Abstract

Single-cell analysis commonly requires the confinement of cell suspensions in an analysis chamber or the precise positioning of single cells in small channels. Hydrodynamic flow focusing has been broadly utilized to achieve stream confinement in microchannels for such applications. As imaging flow cytometry gains popularity, the need for imaging-compatible microfluidic devices that allow for precise confinement of single cells in small volumes becomes increasingly important. At the same time, high-throughput single-cell imaging of cell populations produces vast amounts of complex data, which gives rise to the need for versatile algorithms for image analysis. In this work, we present a microfluidics-based platform for single-cell imaging in-flow and subsequent image analysis using variational autoencoders for unsupervised characterization of cellular mixtures.

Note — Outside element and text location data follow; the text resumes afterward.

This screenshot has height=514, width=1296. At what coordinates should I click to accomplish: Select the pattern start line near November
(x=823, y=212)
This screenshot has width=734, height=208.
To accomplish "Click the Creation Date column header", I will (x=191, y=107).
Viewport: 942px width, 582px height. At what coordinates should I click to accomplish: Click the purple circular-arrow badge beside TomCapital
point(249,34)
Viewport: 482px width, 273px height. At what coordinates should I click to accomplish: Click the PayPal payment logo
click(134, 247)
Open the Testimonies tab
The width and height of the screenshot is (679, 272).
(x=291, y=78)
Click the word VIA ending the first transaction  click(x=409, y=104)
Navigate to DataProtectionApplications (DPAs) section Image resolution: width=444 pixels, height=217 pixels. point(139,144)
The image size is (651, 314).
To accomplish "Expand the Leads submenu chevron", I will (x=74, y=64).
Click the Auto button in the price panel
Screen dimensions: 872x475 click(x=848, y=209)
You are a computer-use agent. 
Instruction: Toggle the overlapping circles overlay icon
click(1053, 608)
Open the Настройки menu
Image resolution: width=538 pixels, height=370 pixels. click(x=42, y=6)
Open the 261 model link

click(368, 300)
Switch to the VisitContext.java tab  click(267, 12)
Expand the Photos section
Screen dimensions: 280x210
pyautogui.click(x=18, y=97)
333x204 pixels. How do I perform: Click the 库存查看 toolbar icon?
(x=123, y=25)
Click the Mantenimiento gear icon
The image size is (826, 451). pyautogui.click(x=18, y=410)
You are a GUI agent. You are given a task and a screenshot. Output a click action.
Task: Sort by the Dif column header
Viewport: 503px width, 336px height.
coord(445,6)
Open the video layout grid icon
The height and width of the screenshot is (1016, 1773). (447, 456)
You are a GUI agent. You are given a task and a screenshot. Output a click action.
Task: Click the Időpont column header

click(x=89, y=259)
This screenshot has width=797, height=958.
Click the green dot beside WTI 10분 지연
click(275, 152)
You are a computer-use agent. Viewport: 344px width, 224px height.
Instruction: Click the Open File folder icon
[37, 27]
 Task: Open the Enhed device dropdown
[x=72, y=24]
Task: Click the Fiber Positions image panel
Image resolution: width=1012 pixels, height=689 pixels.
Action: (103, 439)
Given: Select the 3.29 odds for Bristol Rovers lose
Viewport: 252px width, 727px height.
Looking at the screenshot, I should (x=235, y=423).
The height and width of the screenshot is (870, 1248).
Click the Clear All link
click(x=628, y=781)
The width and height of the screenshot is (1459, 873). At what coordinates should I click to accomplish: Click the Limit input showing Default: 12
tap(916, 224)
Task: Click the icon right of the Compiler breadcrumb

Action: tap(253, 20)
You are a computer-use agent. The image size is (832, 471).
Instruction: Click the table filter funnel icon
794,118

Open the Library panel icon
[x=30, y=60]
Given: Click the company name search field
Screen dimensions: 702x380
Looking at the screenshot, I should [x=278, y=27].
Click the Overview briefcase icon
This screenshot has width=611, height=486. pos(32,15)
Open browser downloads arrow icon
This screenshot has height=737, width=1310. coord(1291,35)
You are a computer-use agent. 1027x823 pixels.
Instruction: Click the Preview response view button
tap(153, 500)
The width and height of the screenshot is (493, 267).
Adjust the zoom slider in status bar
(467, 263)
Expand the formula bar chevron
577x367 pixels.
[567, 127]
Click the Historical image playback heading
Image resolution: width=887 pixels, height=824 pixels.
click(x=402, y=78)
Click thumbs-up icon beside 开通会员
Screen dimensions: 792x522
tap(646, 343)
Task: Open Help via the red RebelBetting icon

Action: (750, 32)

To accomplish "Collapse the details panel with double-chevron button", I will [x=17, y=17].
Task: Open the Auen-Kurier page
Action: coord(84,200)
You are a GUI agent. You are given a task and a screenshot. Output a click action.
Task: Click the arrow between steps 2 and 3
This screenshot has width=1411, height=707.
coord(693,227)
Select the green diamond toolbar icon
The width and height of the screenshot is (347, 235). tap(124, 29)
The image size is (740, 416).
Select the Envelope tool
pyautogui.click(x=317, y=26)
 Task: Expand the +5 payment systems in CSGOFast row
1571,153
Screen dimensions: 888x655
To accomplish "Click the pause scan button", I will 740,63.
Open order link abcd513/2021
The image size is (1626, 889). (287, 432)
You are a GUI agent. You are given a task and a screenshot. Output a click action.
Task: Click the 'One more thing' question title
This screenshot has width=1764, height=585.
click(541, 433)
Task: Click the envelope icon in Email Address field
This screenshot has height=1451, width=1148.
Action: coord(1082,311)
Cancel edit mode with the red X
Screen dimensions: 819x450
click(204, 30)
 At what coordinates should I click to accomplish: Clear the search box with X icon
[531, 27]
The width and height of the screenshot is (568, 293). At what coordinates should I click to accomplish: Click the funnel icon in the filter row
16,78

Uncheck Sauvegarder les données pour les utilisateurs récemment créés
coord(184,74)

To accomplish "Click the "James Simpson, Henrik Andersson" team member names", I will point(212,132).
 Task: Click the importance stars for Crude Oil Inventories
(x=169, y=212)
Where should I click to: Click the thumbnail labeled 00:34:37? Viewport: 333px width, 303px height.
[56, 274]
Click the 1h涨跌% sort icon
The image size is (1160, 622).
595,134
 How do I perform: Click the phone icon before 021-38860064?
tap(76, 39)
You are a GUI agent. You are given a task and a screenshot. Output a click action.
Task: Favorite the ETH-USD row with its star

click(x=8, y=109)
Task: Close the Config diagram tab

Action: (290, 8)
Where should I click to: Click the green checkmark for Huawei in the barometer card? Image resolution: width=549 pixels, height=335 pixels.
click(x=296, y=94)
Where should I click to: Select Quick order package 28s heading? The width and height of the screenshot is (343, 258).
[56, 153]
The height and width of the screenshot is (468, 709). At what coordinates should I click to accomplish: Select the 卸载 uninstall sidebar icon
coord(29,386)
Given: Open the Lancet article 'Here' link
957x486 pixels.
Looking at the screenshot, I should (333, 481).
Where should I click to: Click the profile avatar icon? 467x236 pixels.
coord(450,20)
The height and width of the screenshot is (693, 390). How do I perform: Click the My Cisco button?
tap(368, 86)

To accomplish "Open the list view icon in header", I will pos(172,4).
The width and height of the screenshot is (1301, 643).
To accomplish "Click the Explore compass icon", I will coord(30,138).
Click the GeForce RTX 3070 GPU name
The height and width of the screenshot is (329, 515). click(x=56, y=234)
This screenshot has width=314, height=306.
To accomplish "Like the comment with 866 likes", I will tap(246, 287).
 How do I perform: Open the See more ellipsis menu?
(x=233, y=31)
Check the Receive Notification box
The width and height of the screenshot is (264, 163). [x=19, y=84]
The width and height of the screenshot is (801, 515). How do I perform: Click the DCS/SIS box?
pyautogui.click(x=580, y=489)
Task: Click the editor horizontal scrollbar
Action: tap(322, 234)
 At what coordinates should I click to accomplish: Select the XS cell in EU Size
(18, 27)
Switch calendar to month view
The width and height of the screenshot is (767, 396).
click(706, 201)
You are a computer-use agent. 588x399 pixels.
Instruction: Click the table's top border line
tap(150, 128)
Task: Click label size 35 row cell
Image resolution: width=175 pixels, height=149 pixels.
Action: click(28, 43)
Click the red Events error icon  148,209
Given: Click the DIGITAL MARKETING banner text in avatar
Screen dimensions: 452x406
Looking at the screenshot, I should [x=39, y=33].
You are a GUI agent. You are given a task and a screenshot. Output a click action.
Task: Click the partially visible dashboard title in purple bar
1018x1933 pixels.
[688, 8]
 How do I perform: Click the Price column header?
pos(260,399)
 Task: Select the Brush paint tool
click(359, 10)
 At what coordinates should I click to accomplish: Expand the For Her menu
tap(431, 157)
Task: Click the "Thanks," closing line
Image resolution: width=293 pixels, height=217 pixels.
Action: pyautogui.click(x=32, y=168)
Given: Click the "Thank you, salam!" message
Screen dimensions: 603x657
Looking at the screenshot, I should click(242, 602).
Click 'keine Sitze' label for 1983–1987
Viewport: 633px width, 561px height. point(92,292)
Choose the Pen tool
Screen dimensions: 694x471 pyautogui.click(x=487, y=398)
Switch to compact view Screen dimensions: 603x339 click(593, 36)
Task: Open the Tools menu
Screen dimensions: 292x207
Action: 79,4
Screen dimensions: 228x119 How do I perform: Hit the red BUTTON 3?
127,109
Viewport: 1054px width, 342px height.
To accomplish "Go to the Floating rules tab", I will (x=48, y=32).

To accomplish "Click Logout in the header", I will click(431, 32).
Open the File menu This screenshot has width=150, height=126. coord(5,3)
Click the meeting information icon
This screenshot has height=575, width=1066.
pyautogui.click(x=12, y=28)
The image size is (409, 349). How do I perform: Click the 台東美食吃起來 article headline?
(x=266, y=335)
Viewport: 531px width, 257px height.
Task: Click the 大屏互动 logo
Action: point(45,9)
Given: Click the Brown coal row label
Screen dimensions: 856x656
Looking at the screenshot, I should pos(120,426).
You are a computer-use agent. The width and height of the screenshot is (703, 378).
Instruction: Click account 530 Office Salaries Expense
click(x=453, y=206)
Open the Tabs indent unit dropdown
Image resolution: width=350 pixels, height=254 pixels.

We use simple and robust Y-shaped microfluidic devices and demonstrate precise 3D particle confinement towards the microscope slide for high-resolution imaging. To demonstrate applicability, we use these devices to confine heterogeneous mixtures of yeast species, brightfield-image them in-flow and demonstrate fully unsupervised, as well as few-shot classification of single-cell images with 88% accuracy.

Highlights

  • Phenotypic profiling of cell populations is routinely performed in research and diagnostic laboratories using flow cytometry [1,2,3]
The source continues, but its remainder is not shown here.